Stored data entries
↓
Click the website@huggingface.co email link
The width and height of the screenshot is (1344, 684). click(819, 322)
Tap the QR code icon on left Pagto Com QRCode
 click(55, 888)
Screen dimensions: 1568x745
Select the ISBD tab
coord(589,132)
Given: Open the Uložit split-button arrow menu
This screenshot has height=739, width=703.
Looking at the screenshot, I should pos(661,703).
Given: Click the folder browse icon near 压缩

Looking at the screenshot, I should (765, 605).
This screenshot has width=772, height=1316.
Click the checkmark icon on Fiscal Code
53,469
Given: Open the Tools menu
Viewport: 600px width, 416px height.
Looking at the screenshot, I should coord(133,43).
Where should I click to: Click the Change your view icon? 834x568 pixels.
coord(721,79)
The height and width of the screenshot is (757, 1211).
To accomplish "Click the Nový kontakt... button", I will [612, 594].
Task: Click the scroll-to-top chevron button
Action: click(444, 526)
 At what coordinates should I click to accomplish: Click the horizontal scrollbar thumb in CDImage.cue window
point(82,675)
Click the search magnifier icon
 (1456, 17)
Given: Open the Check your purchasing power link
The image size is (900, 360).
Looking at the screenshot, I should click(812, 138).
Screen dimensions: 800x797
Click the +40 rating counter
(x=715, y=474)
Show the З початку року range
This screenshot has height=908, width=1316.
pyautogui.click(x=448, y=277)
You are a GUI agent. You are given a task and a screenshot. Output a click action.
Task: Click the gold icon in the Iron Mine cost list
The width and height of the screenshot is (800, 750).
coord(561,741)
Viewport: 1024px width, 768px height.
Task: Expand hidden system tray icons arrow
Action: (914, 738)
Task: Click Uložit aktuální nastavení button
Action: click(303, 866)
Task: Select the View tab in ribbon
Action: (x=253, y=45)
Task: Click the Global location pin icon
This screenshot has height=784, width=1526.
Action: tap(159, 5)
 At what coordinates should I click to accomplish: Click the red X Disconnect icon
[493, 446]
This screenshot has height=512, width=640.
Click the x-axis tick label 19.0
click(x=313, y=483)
↑
Required work
In full and word for word, output the entries.

Task output
Click the website@huggingface.co email link
The width and height of the screenshot is (1344, 684). click(819, 322)
Tap the QR code icon on left Pagto Com QRCode
 click(55, 888)
Screen dimensions: 1568x745
Select the ISBD tab
coord(589,132)
Given: Open the Uložit split-button arrow menu
This screenshot has height=739, width=703.
Looking at the screenshot, I should pos(661,703).
Given: Click the folder browse icon near 压缩

Looking at the screenshot, I should (765, 605).
This screenshot has width=772, height=1316.
Click the checkmark icon on Fiscal Code
53,469
Given: Open the Tools menu
Viewport: 600px width, 416px height.
Looking at the screenshot, I should coord(133,43).
Where should I click to: Click the Change your view icon? 834x568 pixels.
coord(721,79)
The height and width of the screenshot is (757, 1211).
To accomplish "Click the Nový kontakt... button", I will [612, 594].
Task: Click the scroll-to-top chevron button
Action: click(444, 526)
 At what coordinates should I click to accomplish: Click the horizontal scrollbar thumb in CDImage.cue window
point(82,675)
Click the search magnifier icon
 (1456, 17)
Given: Open the Check your purchasing power link
The image size is (900, 360).
Looking at the screenshot, I should click(812, 138).
Screen dimensions: 800x797
Click the +40 rating counter
(x=715, y=474)
Show the З початку року range
This screenshot has height=908, width=1316.
pyautogui.click(x=448, y=277)
You are a GUI agent. You are given a task and a screenshot. Output a click action.
Task: Click the gold icon in the Iron Mine cost list
The width and height of the screenshot is (800, 750).
coord(561,741)
Viewport: 1024px width, 768px height.
Task: Expand hidden system tray icons arrow
Action: (914, 738)
Task: Click Uložit aktuální nastavení button
Action: click(303, 866)
Task: Select the View tab in ribbon
Action: (x=253, y=45)
Task: Click the Global location pin icon
This screenshot has height=784, width=1526.
Action: tap(159, 5)
 At what coordinates should I click to accomplish: Click the red X Disconnect icon
[493, 446]
This screenshot has height=512, width=640.
Click the x-axis tick label 19.0
click(x=313, y=483)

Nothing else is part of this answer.